71-Year-Old Man Adopted As A Baby Gets A Message About His DNA Test That Leaves Him In Tears

When Texas man Dennis Blackstone sent his DNA sample for online testing, it was a “Hail Mary” attempt to finally learn more about the biological family he’d thought about for decades. You see, he and his brother had been adopted as toddlers and, though Dennis had lived a happy life, he couldn’t deny his deep, gnawing desire to know more about his biological origins. When he finally took a DNA test at 71 years old, though, nothing could have prepared him for the stunning results.

What is DNA?

Before we get into Dennis’ incredible story, it’s worth explaining exactly what DNA is. Deoxyribonucleic acid — or DNA, for short — is a combination of genes each person inherits from their parents. To keep things simple, a person’s DNA is 50 percent identical to their mother, and 50 percent identical to their father.

It can also be used to identify siblings: those with the same parents will have 50 percent of the same genetic makeup, while those with only one common parent will share 25 percent of their DNA.
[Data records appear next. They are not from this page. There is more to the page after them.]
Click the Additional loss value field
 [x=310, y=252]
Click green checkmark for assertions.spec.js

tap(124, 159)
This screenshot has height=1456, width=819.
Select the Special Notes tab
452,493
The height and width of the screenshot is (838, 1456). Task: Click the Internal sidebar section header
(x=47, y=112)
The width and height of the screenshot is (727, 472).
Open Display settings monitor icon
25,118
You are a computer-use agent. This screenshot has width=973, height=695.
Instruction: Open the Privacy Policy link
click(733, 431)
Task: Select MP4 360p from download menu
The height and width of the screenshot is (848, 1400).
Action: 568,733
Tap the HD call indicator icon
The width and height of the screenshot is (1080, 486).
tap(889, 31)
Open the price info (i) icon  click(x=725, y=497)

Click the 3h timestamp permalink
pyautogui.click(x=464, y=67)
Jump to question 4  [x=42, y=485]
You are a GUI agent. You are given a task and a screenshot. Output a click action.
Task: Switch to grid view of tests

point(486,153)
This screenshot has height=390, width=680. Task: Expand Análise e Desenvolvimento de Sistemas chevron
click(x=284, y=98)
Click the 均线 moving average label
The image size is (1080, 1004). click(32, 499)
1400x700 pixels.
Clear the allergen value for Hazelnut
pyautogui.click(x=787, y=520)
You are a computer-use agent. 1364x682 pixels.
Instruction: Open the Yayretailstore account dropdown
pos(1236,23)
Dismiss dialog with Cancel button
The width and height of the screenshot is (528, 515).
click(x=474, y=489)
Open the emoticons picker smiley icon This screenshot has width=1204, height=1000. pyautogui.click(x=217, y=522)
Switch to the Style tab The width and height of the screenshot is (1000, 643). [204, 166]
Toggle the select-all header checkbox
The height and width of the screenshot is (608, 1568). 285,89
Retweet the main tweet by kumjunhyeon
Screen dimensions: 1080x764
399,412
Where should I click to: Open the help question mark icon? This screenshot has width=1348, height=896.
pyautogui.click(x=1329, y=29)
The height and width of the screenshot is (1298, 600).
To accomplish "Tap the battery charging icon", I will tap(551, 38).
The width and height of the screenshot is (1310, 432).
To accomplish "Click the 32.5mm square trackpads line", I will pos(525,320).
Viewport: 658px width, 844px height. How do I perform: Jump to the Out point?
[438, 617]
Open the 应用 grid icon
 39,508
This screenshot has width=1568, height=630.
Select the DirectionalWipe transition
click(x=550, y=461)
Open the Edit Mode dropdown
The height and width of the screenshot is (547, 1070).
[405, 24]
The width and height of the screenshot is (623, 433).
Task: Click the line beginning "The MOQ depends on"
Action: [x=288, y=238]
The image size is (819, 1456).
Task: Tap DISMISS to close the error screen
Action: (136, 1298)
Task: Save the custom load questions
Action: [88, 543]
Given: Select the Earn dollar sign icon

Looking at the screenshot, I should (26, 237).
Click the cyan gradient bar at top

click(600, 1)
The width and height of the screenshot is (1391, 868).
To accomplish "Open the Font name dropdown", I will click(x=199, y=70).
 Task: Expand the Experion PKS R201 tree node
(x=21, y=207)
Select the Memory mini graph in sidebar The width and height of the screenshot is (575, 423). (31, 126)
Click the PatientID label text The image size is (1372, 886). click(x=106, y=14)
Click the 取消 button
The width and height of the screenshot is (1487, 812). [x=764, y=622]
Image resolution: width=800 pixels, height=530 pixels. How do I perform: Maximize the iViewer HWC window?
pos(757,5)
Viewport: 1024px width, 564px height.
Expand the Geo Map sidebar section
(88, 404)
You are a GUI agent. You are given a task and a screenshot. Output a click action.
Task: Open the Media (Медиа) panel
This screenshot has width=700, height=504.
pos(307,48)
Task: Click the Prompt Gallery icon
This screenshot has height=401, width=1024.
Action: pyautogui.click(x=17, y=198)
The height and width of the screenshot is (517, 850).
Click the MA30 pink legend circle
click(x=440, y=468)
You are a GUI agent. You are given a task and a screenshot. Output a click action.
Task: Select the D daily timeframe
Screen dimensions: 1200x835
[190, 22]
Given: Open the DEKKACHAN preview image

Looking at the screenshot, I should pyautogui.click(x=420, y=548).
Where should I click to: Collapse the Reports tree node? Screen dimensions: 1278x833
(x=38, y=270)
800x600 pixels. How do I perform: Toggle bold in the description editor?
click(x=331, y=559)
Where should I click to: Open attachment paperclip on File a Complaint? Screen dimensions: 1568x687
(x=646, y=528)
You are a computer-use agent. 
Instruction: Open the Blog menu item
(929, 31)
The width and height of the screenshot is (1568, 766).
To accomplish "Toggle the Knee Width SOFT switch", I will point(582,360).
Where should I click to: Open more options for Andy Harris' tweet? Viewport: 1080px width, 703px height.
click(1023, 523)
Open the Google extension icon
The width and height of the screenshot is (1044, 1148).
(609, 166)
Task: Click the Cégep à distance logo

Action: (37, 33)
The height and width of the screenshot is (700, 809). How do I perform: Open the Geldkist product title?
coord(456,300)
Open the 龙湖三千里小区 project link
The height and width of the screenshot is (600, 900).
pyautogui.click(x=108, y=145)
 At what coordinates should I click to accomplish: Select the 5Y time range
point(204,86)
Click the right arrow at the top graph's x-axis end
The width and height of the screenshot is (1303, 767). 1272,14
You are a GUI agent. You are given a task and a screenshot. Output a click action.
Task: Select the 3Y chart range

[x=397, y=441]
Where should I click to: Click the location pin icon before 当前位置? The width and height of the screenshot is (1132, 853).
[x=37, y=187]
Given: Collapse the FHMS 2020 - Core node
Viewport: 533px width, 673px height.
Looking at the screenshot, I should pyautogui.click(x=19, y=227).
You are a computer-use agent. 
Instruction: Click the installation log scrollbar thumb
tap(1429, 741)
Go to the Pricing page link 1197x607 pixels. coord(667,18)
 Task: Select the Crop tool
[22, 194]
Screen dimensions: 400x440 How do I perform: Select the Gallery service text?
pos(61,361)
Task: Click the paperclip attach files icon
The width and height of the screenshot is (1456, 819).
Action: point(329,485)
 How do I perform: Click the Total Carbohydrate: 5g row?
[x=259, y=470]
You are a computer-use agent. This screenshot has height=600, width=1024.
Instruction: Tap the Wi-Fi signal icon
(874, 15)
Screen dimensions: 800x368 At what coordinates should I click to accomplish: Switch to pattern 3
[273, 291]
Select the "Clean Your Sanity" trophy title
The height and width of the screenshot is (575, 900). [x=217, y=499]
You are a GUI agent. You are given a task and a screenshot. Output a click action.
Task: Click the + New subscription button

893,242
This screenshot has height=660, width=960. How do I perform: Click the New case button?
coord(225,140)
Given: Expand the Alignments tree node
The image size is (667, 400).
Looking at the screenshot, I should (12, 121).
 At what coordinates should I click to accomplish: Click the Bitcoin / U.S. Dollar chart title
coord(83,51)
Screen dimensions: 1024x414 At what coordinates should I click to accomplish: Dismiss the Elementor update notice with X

What can home DNA testing reveal?

Over the last couple of decades, a large number of DNA-testing companies have sprung up. These include the likes of Thriva, DNAFit, Orig3n, MyHeritage DNA, and 23andMe. This last firm is the company Dennis chose to use.

As The Guardian’s Barbara Ellen put it, the company promises “to unlock the mystery of your genomes, variously explaining everything from ancestry, residual Neanderthal variants, ‘bioinformatics’ for fitness, weight loss and skincare, to more random genetic predispositions.

How does it work?

In practice, the company simply sends a DNA kit in the mail which includes a tube to collect a saliva sample. The tester then fills out a short questionnaire and mails their package back.

After that, it’s a matter of logging into the company’s website to retrieve confidential results which have been obtained once the sample has been analyzed in a third-party laboratory. This kind of home DNA testing has become huge business. In fact, the market had an estimated global worth of $14.36 billion in 2022.

The Lost Family

Because commercial DNA testing has become so prevalent, many experts have begun to believe it is changing how we understand our own identities. In 2020 journalist Libby Copeland published a book entitled The Lost Family after becoming fascinated by the subject.

She told radio show The Naked Scientists, “I wrote a feature story for The Washington Post. After that piece ran I started getting emails, so many emails that I couldn't keep up with them.”